• **Page excerpt**:
Canal Barge Trip Aboard the Luciole
It was great!! No current newspapers, no TV. Flew to Paris, dropped bags at designated hotel, met the other participants later, and were picked up on Sun afternoon, and the 13 of us were driven to the barge - about three hours South of Paris.
It was a week's trip. The food was truly sensational -- cholesterol be damned!! It was extremely relaxing and restful.
Daily, we would have a half day barging and half a day with a knowledgeable crew member driving us to a local town/village and giving us the highlights whether it was a cathedral or a castle or a market or a vineyard. On the barge part of the day, our capitaine would give us the distance to the next lock - and we could walk it on the towpath, or bike it (a supply of these were stored on deck for our use). The speed limit for the canal was 3 and 1/2 knots which the skipper rarely attained, so you easily outstripped the barge. Or you could just take advantage of a deck chair and "cheer on" the athletes. Most walked at least one mile, a lesser number manned the deck chairs, and the least popular choice was bike.
Our crew (4 men, 2 women) was outstanding. While panning the scenery from the deck, you could have iced tea, lemonade, wine, beer, and biscuits. Beer turned out to be the popular choice. Hard liquor was also available, and like everything else, was a freebie, which no one called for until the last night.
At mealtimes, for breakfast, it was tables for 4 or 5 -- and buffet style with juices, fruit, cold cereal, assorted breads and pastries, coffee, milk, tea. Lunchtime again was the same table setup but one of the crew showed and explained all the choices and you were served individually at your seat. There was no assigned seating -- it was very informal -- and you pretty much got to eat with everyone. At dinner, the tables were pulled together into one long table and service was individually -- by courses. At both lunch and dinner, a cheese course was served -- always two or three different cheeses, preceded by an explanation of the background and qualities for each. Again, at both lunch and dinner, a different red wine and white wine, were discussed, and as always, replenished -- especially was this true at dinner. Almost everyone commented on how much more wine, he or she, consumed during the trip than they ever had at home. And the meals were truly gourmet - truly outstanding.
There was a small varied library on board, if you chose to read and hadn't brought your own reading material. And you had ample opportunity to read, as you slowly wandered down the canal and river (which overlapped in places).

• **Entries supplied**:
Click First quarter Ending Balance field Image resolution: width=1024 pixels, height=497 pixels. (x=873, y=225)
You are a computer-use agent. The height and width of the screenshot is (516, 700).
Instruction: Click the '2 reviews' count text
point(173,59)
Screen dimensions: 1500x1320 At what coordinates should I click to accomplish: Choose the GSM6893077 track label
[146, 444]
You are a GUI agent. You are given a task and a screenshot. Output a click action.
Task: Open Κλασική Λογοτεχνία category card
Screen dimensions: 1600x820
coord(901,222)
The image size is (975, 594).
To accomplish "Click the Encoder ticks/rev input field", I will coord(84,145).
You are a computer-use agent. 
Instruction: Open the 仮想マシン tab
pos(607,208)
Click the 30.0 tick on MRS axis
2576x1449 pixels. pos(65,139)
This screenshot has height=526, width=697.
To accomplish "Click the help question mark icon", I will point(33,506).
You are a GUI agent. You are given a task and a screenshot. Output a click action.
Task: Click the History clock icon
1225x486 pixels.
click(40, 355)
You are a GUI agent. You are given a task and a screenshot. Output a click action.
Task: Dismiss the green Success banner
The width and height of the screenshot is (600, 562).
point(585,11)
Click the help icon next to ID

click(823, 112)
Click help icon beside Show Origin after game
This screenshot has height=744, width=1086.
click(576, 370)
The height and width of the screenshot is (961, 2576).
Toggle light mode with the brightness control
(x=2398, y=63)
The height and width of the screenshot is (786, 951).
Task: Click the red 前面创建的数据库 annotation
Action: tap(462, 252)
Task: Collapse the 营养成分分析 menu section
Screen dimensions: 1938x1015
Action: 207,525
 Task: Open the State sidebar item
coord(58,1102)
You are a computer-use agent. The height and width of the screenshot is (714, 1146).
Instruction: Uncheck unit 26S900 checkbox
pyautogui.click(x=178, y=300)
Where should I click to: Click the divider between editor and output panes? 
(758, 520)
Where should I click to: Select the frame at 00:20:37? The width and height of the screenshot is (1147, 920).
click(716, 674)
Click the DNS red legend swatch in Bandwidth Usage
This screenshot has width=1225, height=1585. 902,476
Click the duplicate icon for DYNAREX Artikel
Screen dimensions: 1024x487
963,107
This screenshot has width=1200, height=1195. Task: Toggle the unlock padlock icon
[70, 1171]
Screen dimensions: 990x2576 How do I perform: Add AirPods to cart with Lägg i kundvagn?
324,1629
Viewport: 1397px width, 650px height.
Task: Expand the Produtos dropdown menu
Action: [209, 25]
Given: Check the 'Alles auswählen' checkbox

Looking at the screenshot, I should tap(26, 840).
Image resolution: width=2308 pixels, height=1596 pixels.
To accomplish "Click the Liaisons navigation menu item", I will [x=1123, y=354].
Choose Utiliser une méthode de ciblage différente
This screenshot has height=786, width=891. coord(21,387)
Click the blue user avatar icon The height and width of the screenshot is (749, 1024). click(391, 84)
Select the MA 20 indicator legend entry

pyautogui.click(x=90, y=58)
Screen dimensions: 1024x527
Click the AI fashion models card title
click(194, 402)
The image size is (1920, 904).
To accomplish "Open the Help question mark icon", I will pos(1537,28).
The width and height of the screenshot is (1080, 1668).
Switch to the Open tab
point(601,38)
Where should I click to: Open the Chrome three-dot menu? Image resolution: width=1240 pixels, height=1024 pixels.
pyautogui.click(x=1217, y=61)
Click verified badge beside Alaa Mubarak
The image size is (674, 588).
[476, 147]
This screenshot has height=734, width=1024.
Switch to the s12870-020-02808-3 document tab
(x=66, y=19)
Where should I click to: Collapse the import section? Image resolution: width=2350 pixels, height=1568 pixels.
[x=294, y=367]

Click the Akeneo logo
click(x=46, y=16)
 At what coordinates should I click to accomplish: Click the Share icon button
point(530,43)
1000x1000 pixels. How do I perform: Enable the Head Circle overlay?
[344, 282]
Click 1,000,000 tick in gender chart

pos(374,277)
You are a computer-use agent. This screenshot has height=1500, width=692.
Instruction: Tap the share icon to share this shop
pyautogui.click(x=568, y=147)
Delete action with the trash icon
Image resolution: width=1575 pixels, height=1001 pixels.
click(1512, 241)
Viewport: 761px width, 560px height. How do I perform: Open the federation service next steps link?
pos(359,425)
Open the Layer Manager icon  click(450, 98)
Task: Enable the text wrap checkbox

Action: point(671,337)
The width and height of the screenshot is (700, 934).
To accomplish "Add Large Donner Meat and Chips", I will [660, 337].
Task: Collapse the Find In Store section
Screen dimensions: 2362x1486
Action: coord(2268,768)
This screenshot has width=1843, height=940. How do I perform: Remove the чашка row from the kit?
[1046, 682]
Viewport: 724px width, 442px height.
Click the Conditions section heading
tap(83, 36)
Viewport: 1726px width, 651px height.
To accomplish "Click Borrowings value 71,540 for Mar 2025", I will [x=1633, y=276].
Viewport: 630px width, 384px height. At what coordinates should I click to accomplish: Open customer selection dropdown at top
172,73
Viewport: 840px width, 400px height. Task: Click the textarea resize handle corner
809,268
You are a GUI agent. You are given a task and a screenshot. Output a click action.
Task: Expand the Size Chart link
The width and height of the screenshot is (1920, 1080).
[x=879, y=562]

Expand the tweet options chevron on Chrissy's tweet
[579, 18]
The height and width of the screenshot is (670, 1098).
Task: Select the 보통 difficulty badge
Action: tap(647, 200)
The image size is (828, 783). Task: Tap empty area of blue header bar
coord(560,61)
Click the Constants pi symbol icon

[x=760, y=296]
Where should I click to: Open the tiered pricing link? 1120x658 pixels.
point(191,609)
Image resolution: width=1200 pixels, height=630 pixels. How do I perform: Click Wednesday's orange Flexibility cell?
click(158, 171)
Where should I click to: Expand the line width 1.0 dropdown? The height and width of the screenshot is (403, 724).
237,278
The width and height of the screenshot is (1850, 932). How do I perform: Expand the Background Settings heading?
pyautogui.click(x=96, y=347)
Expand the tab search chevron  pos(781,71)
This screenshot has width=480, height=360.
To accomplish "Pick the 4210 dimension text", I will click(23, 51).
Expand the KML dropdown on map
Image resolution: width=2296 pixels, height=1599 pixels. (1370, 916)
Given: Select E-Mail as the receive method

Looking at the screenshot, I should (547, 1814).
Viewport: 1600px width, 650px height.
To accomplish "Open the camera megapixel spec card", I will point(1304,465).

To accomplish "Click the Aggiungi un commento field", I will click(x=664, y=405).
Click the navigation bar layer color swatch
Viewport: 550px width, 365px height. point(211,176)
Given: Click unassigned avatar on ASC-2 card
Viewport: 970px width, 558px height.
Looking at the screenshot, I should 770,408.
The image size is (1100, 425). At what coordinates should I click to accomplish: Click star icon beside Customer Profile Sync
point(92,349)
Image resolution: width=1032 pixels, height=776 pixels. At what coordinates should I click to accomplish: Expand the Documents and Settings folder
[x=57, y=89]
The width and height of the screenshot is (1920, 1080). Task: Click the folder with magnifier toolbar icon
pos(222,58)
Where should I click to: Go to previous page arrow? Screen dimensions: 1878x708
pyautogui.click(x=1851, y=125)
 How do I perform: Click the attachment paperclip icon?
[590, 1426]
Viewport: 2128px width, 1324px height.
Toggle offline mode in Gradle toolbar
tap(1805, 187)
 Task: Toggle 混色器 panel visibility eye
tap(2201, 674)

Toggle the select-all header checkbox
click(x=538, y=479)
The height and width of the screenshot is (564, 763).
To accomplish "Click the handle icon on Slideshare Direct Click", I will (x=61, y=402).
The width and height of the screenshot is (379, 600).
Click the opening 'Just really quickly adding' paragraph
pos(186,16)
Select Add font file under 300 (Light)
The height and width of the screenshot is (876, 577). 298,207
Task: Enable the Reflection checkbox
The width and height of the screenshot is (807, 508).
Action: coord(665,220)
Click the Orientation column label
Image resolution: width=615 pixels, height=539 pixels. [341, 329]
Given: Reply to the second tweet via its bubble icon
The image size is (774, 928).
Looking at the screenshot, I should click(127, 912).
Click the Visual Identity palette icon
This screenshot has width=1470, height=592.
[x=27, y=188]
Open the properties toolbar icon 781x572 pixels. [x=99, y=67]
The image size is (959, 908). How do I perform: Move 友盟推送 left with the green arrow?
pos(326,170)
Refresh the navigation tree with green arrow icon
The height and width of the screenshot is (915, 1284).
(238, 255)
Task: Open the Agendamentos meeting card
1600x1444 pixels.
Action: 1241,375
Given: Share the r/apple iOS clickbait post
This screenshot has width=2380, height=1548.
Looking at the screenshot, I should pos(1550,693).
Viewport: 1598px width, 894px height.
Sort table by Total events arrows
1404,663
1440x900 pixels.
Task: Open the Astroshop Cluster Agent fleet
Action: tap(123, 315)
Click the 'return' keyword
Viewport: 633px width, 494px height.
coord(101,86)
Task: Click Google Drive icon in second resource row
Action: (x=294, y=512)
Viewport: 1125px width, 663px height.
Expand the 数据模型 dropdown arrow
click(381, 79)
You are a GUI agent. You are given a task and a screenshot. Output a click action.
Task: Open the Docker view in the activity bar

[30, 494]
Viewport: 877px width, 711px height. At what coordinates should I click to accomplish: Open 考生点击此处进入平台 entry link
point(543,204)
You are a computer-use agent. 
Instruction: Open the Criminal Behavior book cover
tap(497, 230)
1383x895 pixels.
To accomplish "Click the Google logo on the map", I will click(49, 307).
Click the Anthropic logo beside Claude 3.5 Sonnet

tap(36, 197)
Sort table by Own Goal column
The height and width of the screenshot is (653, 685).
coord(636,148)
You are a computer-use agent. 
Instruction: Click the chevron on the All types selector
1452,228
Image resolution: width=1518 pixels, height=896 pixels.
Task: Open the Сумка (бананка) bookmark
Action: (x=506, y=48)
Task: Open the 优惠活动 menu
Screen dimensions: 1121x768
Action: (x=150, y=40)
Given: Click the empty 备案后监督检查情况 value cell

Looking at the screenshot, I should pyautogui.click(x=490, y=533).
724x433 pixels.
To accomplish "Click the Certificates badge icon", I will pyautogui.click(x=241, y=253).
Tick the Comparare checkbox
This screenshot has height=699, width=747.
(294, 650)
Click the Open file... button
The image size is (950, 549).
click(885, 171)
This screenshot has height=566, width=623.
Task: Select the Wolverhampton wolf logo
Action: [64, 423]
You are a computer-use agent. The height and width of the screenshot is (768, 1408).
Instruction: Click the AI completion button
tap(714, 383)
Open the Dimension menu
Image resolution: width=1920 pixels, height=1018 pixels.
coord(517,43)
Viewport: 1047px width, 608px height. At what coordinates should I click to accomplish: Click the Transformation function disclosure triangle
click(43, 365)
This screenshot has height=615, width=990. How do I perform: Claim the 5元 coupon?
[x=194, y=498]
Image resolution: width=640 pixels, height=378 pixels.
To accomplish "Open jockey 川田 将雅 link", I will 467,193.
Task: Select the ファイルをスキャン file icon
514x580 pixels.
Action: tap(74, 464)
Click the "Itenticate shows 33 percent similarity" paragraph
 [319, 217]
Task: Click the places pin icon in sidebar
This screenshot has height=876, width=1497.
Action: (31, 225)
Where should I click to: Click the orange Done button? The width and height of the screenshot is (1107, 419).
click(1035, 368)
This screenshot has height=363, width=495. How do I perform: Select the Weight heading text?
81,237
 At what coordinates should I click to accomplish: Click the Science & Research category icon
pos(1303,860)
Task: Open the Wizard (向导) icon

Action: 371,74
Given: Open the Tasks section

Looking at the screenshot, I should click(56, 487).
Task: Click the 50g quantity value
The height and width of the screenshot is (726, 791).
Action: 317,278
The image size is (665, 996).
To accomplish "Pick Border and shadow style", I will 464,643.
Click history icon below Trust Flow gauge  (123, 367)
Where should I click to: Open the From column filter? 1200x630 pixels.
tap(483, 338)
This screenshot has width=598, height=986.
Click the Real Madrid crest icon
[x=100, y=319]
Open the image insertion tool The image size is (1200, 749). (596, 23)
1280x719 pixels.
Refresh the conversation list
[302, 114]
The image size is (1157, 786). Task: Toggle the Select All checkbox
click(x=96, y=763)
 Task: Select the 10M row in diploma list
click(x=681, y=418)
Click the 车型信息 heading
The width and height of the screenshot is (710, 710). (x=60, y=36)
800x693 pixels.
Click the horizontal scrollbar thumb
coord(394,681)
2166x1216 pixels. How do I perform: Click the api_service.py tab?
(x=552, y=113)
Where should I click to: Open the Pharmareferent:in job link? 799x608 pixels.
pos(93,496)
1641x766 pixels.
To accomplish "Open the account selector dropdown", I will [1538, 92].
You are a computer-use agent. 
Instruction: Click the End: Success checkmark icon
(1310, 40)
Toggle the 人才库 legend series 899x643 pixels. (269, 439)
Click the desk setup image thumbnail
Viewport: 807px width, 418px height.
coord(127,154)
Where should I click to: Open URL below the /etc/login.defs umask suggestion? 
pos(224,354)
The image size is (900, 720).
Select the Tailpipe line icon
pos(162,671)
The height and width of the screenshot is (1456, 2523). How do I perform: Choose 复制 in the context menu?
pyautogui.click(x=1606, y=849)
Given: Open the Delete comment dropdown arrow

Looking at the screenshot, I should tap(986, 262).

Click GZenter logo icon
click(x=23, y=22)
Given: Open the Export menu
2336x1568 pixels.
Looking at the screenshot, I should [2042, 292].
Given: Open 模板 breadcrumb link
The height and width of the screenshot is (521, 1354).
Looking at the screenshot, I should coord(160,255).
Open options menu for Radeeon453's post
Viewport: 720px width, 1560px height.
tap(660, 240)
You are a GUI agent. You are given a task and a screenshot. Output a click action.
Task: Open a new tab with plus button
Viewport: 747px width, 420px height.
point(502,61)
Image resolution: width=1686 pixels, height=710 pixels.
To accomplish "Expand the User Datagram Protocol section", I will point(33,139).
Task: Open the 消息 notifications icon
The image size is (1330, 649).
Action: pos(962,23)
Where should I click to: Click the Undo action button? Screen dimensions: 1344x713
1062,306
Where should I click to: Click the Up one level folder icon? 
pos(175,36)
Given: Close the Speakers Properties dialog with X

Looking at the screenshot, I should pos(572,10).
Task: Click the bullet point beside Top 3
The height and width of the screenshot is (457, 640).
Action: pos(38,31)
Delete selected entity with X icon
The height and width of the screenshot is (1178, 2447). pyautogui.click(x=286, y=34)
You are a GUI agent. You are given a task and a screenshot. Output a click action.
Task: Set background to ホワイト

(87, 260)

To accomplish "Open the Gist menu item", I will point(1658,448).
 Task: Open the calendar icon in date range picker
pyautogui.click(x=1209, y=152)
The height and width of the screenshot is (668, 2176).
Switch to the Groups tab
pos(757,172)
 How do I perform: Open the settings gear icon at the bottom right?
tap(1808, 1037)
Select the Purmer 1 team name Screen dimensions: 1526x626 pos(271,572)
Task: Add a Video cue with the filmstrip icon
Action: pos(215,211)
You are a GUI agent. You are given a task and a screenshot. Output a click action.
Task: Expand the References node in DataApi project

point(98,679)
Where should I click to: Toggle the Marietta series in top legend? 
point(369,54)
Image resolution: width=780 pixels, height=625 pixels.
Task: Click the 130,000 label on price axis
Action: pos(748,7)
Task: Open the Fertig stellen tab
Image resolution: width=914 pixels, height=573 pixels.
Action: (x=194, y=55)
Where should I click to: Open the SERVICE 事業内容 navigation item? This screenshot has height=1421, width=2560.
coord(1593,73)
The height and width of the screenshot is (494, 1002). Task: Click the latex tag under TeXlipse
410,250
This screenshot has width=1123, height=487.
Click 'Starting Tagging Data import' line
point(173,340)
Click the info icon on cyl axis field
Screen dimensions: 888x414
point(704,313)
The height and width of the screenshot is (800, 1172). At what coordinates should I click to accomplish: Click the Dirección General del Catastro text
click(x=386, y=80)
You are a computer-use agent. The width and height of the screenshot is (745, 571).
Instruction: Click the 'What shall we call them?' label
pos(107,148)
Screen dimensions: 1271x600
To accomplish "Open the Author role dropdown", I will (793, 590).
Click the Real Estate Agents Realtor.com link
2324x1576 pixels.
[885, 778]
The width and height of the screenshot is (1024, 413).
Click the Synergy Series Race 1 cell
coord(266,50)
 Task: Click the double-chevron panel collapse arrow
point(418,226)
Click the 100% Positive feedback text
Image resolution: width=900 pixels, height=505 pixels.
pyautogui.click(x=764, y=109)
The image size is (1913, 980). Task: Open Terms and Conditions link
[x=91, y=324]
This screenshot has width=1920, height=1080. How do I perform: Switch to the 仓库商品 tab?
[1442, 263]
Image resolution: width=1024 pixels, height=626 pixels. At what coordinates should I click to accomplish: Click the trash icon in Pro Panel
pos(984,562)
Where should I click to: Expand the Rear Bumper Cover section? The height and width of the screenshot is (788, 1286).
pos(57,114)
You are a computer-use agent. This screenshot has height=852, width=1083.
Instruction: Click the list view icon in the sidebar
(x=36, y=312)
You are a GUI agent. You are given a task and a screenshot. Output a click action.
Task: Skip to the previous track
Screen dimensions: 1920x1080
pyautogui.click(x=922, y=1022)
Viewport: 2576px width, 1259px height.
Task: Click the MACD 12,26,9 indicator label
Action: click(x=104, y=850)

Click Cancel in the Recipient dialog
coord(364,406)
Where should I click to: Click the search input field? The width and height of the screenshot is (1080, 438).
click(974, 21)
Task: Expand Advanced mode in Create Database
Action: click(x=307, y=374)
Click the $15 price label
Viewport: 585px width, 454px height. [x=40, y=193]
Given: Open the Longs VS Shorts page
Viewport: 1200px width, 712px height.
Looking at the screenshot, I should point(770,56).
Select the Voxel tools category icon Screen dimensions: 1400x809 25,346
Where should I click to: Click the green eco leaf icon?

• **What is asked**:
(a) Rewrite the stretch from "There was a" through "overlapped in places)." in the account of the canal barge trip, changing "library" to "bookshelf".
(b) Continue the account of the canal barge trip aboard the Luciole from its last sentence.

• **Written answers**:
(a)
There was a small varied bookshelf on board, if you chose to read and hadn't brought your own reading material. And you had ample opportunity to read, as you slowly wandered down the canal and river (which overlapped in places).

(b)
Most times, shorts were in order. The only time the men dressed up was the last night's dinner, so, trousers. And some of the men wore jackets for this, dinner but some did not, nor did the capitaine, who ate with us for this one meal.
The cabins were quite small -- but all had a shower, sink, john etc. -- and you spent very little time there. (Twin beds butted at right angles against each other.)
We had a British couple and an British single woman, two related couples from Ohio, a couple from San Diego, and a couple from N.C. - with the ages running from 57 upwards to me.
The weather cooperated beautifully - which always helps.
The barges don't run in the winter, and this particular one will be closed up in a few weeks. Normally, the charge is just (in the mid to upper US$3,000 per person). I saw an ad in the Washington Post. We looked into it, and it was handled by an outfit over in Annapolis, specializing in barge travel, and they were great. They stayed with us -- not just until they had our credit card -- but even after the trip was completed.
Back to Paris - an hour and a half North, by car. And Paris is still Paris -- very nice! Last time there, lodged on the Left Bank, this time Right Bank, directly across the road from the Tuileries, about a block from the Louvre. Last time, walked everywhere. This time took a bus which connected with three others, making four loops in all, around the city. Finally caught up with Montmartre, which before had been seen only from a distance.
So, five days in Paris (food was OK - but not as good as previously. We were probably spoiled by the Luciole's chef). St. James & Albany Hotel and Spa was very good.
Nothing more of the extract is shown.